Extended Sources in Close Proximity to Bright Stars

T. Jarrett, IPAC
(990310)

Bright Stars (K < 6th mag) are the source of a particular class of artifact seen in the extended source database. False galaxies associated with bright star "halos" or diffraction spikes or horizontal streaks are difficult to identify except that they are in close proximity to the progenitor.

Using the "release" database, I have gathered all of the bright stars, K < 8th mag, and compared their positions with those of the extended sources also found in the "release" database. The objective is to identify potential false galaxies and to determine empirical 'masking' radii to clean areas around bright stars.
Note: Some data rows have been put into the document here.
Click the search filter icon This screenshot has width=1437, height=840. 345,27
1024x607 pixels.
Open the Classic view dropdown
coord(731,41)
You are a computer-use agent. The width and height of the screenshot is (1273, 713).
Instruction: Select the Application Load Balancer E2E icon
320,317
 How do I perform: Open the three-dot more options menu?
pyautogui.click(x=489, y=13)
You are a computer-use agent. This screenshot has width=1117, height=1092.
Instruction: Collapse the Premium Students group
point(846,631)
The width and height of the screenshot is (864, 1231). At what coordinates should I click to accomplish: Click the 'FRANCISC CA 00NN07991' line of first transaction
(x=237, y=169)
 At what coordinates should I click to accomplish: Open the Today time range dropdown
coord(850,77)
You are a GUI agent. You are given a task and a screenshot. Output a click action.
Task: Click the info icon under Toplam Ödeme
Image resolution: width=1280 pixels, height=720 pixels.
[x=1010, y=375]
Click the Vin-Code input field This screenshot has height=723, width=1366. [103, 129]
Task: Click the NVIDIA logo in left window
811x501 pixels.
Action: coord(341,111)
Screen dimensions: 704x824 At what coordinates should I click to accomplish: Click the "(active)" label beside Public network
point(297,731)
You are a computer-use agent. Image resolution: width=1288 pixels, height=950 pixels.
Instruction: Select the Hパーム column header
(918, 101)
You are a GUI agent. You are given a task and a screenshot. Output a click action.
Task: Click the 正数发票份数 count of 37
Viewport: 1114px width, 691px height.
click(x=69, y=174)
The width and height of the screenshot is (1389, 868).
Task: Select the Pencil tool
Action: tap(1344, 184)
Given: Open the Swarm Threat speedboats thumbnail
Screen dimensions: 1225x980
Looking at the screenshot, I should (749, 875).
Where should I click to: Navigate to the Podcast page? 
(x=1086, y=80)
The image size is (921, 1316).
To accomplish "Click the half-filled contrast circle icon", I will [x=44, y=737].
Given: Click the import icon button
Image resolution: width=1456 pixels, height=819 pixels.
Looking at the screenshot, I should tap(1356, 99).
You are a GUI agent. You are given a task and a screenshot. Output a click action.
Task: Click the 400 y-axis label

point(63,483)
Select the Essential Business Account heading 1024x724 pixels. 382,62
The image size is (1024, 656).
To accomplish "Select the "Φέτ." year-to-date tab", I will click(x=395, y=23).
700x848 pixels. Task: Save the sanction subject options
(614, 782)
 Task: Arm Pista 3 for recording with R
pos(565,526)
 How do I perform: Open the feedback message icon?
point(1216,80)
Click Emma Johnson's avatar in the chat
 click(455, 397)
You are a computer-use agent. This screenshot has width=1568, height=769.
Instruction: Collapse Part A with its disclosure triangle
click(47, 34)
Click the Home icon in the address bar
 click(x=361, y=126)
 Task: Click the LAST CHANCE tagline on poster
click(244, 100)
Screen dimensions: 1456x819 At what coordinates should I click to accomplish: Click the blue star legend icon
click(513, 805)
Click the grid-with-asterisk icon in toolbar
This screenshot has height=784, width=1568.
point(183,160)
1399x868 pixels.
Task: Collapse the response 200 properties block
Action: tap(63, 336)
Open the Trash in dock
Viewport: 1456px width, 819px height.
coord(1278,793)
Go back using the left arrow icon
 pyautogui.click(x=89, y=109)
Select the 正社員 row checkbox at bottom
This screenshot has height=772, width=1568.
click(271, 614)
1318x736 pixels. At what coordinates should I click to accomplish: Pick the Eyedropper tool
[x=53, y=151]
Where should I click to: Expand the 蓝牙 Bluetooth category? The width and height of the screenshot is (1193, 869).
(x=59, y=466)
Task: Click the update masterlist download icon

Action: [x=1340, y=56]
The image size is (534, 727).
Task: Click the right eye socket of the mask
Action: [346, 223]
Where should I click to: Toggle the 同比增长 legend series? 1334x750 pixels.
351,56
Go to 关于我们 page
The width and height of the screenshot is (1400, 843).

I show both the extended sources that (in principle) should be part of the release "catalog" and all of the remaining extended sources in the DB (mostly faint sources). See more on the ext. src release DB and catalog jazz here.

Note: Bright stars are separated according to a K-band mag range. However, I do allow J and H mags to pull the bright star into the bin if it satisfies color range: Hmag within K_threshold+0.30 mag, Jmag within K_threshold+0.70 mag.

(-2 < K < 2) , 48 total stars

(2 < K < 3) , 537 total stars (3 < K < 4) , 6000 total stars (4 < K < 5) , 15500 total stars (5 < K < 6) , 19500 total stars (6 < K < 7) , 91869 total stars

The "deficit" of sources within 100 to 200" of bright stars is due to the incompleteness from bright star masking. There is no evidence of a significant "artifact" population due to bright stars. That is not to say that these artifacts do not exist (in fact, they most certainly do exist). Some of the sources within 200" of the bright stars may be false galaxies. The results of follow-up on some of these sources is given below.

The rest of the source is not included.